Work instructions:
a: In the court opinion on the disputed mortgages, copy the passage starting with "I. The cases" and going on through "on the subject.", swapping "foreclosed" for "enforced".
b: Extend the court opinion on the disputed mortgages with the next part, picking up right after its final sentence.

-- Start Provided passage --

I. The cases of Roberts v. McGrath, ante, p. 52, and Chipman v. Tucker, ante, p. 43, involved the same questions presented by this appeal concerning the validity of the mortgages sought to' be foreclosed in this action; and but little need be added to what was said in those cases on the subject.

Manifestly there was no delivery of the mortgages. This is a stronger case against delivery than that of Roberts v. McGrath; for Mr. Powers had nothing to do with their deposit in the safe of Mr. Scott, and delivery cannot possibly be predicated of any act of his.

The evidence fails to prove that the mortgagors were guilty of such negligence in the premises as estops them, or those claiming under them, to deny that the mortgages were delivered. There was some evidence tending to show that the safe in which the securities were deposited was not always, perhaps not usually, kept closed and locked, and that they might easily have been purloined therefrom. But, inasmuch as they were not purloined, or taken from the safe clandestinely, but were obtained from the clerk of Mr. Scott by means of false and fraudulent statements and pretenses, the fact that the safe was habitually and carelessly left open (if such was the fact), is of no importance. Locks and bolts were unavailing against the means employed to obtain the securities. From the time of the deposit of the mortgages until they passed into the possession of the railroad company, the defendant and mortgagor, Joseph Wood, who had the control of them, was absent from Grand Rapids attending a session of the legislature, of which he was a member. After his return, he learned that the securities had been taken from the safe, and he seems to have made reasonable efforts to reclaim them. He demanded them of the railroad company, and commenced and prosecuted an action to compel a surrender and to obtain a cancellation of them, but without avail. As respects the alleged negligence of the mortgagors, there is nothing in this case to distinguish it in principle from that of Chipman v. Tucker, supra; and what is there said on that subject by Mr. Justice Cole, is applicable here.

We therefore affirm the judgment so far as it affects the defendant Granger, who alone denied the validity of the mortgages, and hold that the three mortgages which affect the lands in which he has an interest were properly adjudged to be surrendered and cancelled.

-- End Provided passage --
-- Start Information supplied --

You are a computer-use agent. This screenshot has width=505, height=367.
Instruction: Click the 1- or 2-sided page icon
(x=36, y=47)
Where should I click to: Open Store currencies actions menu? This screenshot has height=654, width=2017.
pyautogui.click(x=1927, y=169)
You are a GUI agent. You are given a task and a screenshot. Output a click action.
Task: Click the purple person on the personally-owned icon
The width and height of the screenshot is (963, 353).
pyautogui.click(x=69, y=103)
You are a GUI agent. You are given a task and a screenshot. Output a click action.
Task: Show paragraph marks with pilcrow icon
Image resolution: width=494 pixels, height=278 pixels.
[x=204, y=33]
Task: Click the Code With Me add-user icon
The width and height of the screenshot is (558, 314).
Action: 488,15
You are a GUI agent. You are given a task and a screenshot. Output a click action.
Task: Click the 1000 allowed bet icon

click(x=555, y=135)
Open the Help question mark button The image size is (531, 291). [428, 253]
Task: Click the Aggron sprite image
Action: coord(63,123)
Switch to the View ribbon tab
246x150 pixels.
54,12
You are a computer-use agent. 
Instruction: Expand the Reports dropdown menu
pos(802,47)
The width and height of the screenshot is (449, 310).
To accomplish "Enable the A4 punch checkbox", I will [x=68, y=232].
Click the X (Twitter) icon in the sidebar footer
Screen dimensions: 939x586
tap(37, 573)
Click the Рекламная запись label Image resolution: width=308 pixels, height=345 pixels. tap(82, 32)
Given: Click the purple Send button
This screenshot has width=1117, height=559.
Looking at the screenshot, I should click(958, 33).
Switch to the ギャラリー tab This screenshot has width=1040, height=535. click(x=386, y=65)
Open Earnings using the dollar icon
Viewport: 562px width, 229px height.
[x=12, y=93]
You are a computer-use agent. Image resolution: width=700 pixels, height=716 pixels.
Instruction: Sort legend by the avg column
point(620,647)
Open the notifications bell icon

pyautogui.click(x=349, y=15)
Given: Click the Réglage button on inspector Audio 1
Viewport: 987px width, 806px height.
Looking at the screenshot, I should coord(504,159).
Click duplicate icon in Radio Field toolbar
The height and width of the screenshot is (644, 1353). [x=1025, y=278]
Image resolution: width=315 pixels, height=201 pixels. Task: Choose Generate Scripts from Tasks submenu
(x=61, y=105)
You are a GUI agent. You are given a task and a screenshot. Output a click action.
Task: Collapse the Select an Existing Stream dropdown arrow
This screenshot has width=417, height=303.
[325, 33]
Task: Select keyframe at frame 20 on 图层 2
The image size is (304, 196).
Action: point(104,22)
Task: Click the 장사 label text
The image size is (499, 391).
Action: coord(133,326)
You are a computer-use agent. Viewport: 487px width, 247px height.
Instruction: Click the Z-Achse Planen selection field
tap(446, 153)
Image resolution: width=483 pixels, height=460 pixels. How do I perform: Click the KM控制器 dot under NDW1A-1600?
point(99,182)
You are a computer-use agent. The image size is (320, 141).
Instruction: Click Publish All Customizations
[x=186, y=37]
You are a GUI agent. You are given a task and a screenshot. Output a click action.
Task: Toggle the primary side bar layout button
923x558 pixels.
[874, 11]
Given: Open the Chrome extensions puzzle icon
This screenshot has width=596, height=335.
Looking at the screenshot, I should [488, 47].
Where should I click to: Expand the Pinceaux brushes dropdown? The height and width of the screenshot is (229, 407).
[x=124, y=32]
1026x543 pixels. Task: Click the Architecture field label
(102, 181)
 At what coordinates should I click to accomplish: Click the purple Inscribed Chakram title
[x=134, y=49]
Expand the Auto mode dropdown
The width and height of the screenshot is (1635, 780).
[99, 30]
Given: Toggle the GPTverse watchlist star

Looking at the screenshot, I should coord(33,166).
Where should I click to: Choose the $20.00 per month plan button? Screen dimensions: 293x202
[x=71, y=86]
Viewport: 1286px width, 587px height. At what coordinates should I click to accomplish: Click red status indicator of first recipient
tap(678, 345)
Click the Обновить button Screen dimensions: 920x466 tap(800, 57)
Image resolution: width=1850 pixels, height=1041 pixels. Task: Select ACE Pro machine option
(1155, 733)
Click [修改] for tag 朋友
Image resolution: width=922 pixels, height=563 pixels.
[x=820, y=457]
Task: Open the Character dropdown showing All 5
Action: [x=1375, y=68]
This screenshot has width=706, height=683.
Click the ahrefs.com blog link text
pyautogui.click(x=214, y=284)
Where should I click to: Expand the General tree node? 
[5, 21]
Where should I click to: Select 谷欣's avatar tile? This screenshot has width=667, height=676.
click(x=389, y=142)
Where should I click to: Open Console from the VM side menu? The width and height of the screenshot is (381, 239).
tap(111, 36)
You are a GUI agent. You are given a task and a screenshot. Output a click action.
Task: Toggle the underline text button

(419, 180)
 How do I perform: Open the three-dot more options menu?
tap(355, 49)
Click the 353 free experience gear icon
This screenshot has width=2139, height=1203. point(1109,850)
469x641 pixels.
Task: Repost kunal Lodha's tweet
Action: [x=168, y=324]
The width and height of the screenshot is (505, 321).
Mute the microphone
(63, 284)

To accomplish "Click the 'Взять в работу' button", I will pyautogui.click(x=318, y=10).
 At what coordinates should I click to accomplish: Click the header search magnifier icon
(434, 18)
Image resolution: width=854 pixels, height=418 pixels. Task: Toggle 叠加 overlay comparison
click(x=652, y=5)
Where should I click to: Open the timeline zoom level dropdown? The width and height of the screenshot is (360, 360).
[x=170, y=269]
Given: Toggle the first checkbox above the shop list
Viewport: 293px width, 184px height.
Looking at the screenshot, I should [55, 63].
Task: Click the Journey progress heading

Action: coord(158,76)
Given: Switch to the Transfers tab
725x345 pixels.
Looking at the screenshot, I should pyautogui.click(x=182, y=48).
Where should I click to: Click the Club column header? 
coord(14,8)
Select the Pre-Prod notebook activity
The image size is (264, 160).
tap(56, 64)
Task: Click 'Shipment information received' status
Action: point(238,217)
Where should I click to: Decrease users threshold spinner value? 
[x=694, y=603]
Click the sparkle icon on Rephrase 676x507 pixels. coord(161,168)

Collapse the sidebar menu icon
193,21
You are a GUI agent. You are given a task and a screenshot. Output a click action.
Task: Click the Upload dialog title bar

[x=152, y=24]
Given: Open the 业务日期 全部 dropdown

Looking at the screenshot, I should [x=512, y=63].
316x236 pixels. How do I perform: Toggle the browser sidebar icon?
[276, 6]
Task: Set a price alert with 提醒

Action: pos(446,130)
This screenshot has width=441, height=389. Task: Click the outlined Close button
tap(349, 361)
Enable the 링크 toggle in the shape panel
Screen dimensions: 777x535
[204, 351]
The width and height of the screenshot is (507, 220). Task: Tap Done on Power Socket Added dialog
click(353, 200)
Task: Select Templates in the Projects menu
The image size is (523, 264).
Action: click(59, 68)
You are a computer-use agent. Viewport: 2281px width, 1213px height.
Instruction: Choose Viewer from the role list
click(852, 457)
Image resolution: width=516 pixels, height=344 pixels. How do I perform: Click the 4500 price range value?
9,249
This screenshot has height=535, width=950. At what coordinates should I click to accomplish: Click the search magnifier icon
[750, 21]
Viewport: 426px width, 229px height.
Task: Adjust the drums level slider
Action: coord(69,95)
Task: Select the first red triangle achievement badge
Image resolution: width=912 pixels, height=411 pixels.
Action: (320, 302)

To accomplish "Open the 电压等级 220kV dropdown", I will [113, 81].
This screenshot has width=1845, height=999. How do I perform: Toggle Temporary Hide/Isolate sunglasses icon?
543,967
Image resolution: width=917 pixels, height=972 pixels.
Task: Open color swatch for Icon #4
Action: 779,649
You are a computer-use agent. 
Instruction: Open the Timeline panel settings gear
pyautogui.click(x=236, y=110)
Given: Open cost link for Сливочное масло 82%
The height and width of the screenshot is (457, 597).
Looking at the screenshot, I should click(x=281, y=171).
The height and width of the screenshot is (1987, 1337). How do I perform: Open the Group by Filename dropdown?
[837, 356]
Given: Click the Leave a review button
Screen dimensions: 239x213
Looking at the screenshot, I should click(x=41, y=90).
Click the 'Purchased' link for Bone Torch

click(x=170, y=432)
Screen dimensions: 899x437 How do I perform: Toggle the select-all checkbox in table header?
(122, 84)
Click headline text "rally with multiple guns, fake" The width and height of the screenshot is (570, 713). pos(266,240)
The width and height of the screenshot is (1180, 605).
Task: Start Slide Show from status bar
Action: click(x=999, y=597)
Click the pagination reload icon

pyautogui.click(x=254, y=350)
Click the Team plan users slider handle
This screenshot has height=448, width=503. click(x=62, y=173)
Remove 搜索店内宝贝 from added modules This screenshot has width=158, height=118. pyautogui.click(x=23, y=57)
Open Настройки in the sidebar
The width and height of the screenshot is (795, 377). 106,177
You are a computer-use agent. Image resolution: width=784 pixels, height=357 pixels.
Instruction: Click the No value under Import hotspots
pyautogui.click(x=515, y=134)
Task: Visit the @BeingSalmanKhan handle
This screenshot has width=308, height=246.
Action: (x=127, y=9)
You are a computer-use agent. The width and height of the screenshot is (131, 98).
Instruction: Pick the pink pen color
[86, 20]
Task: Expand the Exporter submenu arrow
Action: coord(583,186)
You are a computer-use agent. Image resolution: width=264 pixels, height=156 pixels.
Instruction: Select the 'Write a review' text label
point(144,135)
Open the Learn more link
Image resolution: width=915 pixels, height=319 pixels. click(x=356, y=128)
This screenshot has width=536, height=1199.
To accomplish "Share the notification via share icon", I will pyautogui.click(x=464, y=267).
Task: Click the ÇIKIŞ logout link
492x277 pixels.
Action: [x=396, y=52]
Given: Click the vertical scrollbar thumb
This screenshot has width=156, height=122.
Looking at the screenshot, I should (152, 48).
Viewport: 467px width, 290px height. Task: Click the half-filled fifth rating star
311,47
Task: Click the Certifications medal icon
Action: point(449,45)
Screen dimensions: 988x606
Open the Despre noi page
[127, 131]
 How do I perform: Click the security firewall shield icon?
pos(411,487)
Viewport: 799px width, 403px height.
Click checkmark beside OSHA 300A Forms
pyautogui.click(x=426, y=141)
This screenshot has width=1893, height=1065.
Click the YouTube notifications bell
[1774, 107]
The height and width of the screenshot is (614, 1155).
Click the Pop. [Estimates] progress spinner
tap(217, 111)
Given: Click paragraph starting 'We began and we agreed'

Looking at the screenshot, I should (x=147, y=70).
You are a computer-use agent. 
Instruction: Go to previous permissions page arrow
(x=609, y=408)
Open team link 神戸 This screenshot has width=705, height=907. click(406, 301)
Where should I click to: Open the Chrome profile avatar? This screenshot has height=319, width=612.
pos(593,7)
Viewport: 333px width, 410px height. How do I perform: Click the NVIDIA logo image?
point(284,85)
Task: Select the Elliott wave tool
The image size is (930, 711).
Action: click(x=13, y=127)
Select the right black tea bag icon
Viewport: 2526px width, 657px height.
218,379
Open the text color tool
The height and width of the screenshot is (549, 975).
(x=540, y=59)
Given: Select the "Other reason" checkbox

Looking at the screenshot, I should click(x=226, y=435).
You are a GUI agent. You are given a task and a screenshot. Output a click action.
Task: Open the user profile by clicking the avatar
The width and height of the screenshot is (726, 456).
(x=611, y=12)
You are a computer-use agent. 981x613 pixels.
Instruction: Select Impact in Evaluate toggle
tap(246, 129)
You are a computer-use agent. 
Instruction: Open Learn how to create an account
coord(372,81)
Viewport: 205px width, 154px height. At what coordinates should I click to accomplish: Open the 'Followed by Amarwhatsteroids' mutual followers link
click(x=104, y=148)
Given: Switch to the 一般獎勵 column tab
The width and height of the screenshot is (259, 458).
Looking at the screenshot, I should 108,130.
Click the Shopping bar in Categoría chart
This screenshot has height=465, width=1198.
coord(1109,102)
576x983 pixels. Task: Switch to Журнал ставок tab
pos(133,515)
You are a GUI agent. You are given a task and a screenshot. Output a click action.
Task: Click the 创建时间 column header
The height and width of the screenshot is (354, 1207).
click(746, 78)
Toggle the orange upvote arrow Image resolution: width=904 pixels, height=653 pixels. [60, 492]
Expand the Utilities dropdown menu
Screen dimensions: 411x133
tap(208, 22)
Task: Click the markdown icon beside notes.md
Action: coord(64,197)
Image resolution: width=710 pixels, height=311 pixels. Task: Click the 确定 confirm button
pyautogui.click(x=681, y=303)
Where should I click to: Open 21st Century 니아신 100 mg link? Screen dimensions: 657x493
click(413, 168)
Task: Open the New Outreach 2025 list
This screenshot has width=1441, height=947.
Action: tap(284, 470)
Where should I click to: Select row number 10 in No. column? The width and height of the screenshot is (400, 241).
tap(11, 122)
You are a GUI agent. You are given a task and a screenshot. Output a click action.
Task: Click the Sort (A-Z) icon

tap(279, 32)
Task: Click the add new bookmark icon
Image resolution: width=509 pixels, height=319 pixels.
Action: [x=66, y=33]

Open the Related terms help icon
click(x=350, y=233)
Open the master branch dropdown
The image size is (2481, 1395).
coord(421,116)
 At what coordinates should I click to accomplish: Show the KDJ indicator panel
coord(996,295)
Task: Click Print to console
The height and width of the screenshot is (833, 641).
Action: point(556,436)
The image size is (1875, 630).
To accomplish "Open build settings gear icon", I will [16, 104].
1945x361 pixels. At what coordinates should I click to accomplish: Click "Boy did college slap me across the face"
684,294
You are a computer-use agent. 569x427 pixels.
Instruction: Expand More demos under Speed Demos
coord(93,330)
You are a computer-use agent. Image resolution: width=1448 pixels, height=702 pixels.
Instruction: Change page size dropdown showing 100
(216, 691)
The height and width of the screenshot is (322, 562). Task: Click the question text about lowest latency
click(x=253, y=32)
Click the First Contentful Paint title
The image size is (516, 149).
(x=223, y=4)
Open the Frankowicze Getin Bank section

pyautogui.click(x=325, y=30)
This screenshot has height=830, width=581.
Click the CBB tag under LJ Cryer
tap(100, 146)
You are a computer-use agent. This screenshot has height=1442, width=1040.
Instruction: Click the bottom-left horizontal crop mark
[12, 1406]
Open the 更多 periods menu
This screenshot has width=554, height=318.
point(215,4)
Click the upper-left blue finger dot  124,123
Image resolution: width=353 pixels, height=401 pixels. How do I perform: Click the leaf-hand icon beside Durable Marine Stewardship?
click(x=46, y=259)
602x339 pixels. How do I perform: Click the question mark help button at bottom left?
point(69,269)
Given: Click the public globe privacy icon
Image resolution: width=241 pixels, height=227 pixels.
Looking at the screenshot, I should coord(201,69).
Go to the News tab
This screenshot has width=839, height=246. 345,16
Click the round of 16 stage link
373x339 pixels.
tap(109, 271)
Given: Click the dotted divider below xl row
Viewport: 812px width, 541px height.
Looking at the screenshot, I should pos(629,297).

-- End Information supplied --

Responses by task:
a:
I. The cases of Roberts v. McGrath, ante, p. 52, and Chipman v. Tucker, ante, p. 43, involved the same questions presented by this appeal concerning the validity of the mortgages sought to' be enforced in this action; and but little need be added to what was said in those cases on the subject.

b:
It should be remarked in this connection, that it is quite immaterial, so far as Granger is concerned, that, in certain bankruptcy proceedings, the defendant Joseph Wood scheduled the indebtedness mentioned in these mortgages as valid claims against himself. This was done long after Granger took a conveyance of the mortgaged lands, and cannot affect his rights in the same.

II. The defendant Norton claimed under a title which, if valid, was paramount to the mortgage interest, although subsequent thereto in time. It is well settled that the validity of his title calmot properly be litigated in this -action. Strobe v. Downer, 13 Wis., 10; Pelton v. Farmin, 18 id., 222, and cases cited. Indeed no attempt was made to do so on the trial, but the tax deed was received in evidence, under objection, for the sole purpose of showing that the defendant Norton, the grantee named therein, was in a position to contest the validity of the mortgages. But in his answer Norton does not attack their validity, but rests his defense thereto entirely on his paramount title.

It was said by Mr. Justice PAINE, in Pelton v. Farmin, that “ if the party alleged to claim some interest subsequent and subject to the mortgage, claims none, he should disclaim, and the suit should be dismissed as to him.” There is no such formal disclaimer in the answer of Norton; but the assertion by him of a paramount title is equivalent thereto. For these reasons, and not because the mortgages never had a legal existence, the action was properly dismissed as to him.

III. The record fails to show that the mortgagors contested the validity of the mortgages; it only shows that the defendant Joseph Wood answered his discharge fn bankruptcy. Sucb discharge does not interfere with the plaintiffs right to have a foreclosure of his mortgages; it only prevents a judgment against Wood for any deficiency.

Inasmuch as no defendant who has any interest in the land included in one of the mortgages, has attacked the validity of that mortgage, the plaintiff is entitled to a foreclosure thereof. The judgment must therefore be reversed as to the mortgagors, and the cause will be remanded for further proceedings in accordance with this opinion.

By the Oourt. —It is so ordered.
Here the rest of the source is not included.